From: Phil Burns pib@nwu.edu

The article at

   http://news.bbc.co.uk:80/hi/english/sci/tech/newsid_48000/48756.stm

discusses Duncan Steel's suggestion that portions of Samuel Taylor
Coleridge's 'Rime of the Ancient Mariner' reflect his observation
of the Leonid meteor shower of 1797.

An article end-note also mentions that the largest crater formed by a
meteorite is Coon Butte in Arizona.  I suppose one might claim this is the
largest terrestrial crater -proven- to be of impact origin because
meteoritic material was found in the vicinity.

======================================================================
(3) IT CAME FROM THE SKIES ....

From:
http://news.bbc.co.uk:80/hi/english/sci/tech/newsid_48000/48756.stm

It came from the skies ...

Coleridge may have been inspired by a celestial display

Meteors have been blamed for everything from defeat in battle to UFO
sightings to the huge Tunguska explosion in Siberia in 1908. Now they
have been credited with inspiring some of Samuel Taylor Coleridge's
most famous lines:

The upper air burst into life!
And a hundred fire-flags sheen,
To and fro they were hurried about!
And to and fro, and in and out,
The wan stars danced between

And the coming wind did roar more loud,
And the sails did sigh like sedge;
And the rain poured down from one black cloud;
The Moon was at its edge

Literary scholars have long been intrigued by the description of a
storm of light above the sea from the Rime of the Ancient Mariner. Some
thought it was a work of imagination, possibly fuelled by narcotics.

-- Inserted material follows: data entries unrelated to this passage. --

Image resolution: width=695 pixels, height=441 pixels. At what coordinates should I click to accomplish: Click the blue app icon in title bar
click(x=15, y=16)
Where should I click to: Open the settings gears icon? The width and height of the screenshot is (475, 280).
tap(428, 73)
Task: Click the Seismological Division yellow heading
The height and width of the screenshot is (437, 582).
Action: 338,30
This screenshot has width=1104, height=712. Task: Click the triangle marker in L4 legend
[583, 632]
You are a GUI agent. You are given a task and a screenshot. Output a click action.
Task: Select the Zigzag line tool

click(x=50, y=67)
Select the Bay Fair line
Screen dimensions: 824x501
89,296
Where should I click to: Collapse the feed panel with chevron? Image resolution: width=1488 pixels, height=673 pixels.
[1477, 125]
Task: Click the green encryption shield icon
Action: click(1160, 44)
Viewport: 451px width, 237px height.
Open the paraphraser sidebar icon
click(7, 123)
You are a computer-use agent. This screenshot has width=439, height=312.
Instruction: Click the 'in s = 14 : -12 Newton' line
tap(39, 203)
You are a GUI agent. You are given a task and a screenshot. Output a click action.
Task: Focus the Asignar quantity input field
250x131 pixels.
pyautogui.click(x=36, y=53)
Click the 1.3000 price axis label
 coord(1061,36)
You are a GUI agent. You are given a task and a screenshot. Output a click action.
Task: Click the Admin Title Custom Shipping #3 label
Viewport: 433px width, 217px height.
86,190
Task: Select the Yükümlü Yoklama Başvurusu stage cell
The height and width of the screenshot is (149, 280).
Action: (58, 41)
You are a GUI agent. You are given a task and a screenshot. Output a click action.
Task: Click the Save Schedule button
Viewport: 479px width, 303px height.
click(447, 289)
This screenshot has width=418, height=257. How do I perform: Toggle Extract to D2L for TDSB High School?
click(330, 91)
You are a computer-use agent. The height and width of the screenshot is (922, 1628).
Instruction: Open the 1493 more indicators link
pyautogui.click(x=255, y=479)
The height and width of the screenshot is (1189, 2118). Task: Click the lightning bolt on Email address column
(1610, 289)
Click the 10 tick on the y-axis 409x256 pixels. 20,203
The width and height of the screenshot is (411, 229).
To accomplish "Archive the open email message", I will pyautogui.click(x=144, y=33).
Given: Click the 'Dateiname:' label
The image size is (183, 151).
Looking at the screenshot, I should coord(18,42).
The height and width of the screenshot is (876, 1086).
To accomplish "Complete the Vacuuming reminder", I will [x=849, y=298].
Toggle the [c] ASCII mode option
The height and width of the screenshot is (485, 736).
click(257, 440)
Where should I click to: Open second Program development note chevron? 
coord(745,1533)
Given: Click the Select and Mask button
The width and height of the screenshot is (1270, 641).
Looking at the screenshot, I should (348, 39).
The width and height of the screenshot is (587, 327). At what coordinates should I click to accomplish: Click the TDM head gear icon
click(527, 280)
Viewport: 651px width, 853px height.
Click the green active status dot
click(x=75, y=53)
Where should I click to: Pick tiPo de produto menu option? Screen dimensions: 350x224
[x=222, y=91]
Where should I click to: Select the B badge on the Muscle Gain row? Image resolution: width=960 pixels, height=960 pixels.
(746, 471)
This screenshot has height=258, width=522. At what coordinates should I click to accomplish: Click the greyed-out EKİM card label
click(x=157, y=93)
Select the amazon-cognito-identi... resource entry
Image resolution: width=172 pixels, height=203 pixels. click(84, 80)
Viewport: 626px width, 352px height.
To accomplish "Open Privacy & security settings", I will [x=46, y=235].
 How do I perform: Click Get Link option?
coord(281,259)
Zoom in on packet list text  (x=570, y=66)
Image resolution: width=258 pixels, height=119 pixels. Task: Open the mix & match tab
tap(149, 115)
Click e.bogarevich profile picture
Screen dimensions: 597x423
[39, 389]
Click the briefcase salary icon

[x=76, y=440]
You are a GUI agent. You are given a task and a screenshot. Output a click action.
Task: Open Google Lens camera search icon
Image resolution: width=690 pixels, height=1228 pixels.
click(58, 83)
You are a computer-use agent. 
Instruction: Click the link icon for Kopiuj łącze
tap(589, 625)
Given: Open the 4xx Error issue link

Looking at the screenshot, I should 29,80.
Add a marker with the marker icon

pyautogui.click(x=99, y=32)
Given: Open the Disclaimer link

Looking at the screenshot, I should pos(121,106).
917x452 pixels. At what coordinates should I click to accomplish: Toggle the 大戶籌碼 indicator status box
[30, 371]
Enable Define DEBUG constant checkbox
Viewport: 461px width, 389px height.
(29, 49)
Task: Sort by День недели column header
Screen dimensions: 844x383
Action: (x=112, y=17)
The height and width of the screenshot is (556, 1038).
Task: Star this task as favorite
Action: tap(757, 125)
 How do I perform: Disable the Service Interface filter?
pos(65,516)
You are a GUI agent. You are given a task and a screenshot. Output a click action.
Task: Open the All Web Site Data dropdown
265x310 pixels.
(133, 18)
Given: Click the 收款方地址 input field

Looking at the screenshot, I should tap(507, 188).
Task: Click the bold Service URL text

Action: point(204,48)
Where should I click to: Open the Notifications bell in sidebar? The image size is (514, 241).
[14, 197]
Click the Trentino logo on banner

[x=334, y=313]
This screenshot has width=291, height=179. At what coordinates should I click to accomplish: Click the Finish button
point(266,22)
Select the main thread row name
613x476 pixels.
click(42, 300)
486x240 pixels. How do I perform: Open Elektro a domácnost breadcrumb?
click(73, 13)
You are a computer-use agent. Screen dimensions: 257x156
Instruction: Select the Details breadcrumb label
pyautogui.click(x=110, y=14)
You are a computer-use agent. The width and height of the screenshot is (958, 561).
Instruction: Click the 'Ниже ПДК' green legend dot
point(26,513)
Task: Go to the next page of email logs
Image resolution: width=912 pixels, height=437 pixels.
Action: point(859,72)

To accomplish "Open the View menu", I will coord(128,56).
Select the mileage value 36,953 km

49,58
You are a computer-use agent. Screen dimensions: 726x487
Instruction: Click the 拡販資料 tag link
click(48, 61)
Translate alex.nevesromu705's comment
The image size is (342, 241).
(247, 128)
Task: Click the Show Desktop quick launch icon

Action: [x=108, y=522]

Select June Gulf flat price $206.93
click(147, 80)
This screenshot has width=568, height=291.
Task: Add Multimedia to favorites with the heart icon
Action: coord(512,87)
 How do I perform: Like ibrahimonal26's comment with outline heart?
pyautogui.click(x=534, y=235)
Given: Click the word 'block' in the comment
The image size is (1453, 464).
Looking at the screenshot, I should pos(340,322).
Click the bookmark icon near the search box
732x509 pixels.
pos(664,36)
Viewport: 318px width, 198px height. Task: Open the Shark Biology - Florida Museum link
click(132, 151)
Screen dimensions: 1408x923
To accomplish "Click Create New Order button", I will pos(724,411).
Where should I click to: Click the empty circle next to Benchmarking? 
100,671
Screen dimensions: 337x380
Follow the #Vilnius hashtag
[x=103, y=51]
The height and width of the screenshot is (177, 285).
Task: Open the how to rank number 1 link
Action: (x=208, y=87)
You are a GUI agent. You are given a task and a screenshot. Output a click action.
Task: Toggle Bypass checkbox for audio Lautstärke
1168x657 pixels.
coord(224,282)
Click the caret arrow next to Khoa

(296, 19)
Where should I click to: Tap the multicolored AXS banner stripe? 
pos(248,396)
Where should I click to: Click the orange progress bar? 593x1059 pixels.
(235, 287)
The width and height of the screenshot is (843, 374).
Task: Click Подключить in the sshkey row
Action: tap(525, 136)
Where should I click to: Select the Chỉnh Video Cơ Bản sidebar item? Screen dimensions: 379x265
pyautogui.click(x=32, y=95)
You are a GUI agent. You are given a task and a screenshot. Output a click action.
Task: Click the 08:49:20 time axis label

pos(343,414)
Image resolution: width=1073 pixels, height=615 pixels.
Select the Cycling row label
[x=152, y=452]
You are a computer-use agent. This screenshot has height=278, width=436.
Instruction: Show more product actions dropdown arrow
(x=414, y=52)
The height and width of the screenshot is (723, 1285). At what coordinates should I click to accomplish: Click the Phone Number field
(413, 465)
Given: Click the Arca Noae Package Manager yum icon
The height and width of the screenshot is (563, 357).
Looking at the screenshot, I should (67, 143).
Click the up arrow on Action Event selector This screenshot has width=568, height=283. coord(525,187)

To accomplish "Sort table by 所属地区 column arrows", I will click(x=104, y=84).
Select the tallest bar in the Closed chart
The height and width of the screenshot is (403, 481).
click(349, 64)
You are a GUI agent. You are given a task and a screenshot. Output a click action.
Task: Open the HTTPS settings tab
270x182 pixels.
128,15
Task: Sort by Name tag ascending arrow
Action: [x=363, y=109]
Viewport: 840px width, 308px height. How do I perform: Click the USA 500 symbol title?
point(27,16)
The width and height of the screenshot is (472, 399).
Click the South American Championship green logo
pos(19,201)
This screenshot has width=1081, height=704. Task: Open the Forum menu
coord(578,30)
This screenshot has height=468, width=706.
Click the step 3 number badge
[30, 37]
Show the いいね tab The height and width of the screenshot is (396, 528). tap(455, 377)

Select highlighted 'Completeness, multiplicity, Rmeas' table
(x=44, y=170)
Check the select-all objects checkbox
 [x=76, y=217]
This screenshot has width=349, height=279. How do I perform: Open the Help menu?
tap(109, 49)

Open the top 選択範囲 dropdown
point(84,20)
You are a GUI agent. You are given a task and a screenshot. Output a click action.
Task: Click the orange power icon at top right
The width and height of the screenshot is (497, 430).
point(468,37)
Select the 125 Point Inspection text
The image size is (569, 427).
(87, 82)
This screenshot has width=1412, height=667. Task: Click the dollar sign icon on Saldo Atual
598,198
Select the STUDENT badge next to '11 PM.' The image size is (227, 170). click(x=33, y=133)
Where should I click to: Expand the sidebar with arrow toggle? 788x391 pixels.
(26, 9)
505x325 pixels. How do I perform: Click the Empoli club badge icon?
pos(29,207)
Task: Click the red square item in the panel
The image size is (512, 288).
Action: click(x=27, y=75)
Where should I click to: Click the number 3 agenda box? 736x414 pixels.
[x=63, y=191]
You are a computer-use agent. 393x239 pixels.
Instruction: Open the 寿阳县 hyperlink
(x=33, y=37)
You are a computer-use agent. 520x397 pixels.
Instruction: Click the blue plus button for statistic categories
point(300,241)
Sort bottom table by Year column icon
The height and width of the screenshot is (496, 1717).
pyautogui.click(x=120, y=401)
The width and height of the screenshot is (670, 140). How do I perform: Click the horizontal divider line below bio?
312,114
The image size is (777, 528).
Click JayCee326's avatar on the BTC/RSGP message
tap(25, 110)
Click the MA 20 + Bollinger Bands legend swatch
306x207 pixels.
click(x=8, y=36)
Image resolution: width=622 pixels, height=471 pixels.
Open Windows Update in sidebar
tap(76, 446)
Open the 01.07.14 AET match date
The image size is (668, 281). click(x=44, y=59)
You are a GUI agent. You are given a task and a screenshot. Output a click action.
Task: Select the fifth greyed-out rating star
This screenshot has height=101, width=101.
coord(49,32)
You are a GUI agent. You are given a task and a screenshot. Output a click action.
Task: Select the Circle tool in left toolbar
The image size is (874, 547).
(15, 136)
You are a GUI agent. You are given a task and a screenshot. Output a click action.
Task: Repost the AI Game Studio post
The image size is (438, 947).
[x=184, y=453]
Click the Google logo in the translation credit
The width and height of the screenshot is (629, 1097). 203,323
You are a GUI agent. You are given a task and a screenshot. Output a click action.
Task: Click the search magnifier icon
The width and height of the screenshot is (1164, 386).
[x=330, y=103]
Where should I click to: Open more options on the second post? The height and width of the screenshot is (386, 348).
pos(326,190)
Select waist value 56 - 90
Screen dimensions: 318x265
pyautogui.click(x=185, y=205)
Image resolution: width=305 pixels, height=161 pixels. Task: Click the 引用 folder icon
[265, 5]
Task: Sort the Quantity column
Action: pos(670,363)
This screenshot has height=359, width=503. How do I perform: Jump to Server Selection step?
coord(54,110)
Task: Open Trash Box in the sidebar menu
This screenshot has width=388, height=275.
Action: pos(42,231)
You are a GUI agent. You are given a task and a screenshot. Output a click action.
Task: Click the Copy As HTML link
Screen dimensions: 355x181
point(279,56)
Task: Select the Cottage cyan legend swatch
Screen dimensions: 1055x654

However an astronomer in Australia says Coleridge was actually
describing a meteor shower that he witnessed 200 years ago while
walking along the Somerset coast with William and Dorothy Wordsworth.

Dr Duncan Steele says that the threesome observed the Leonid
meteor shower - caused by the Tempel-Tuttle comet - back in 1797
and were so impressed by the celestial display that they set off on a
rather long walk to the coast to get a better view.

Dr Steele says Coleridge's words mirror the real event, albeit in a
rather poetic way: "'The upper air burst into life' really sounds like a
meteor shower stretching across the sky, with lots of shooting stars all at
the same time."

However, he says the Leonid showers have also had an adverse effect on
people. Records show that when the meteors appeared in 1833 people hid under
their beds in fear of the Second Coming and Judgement Day.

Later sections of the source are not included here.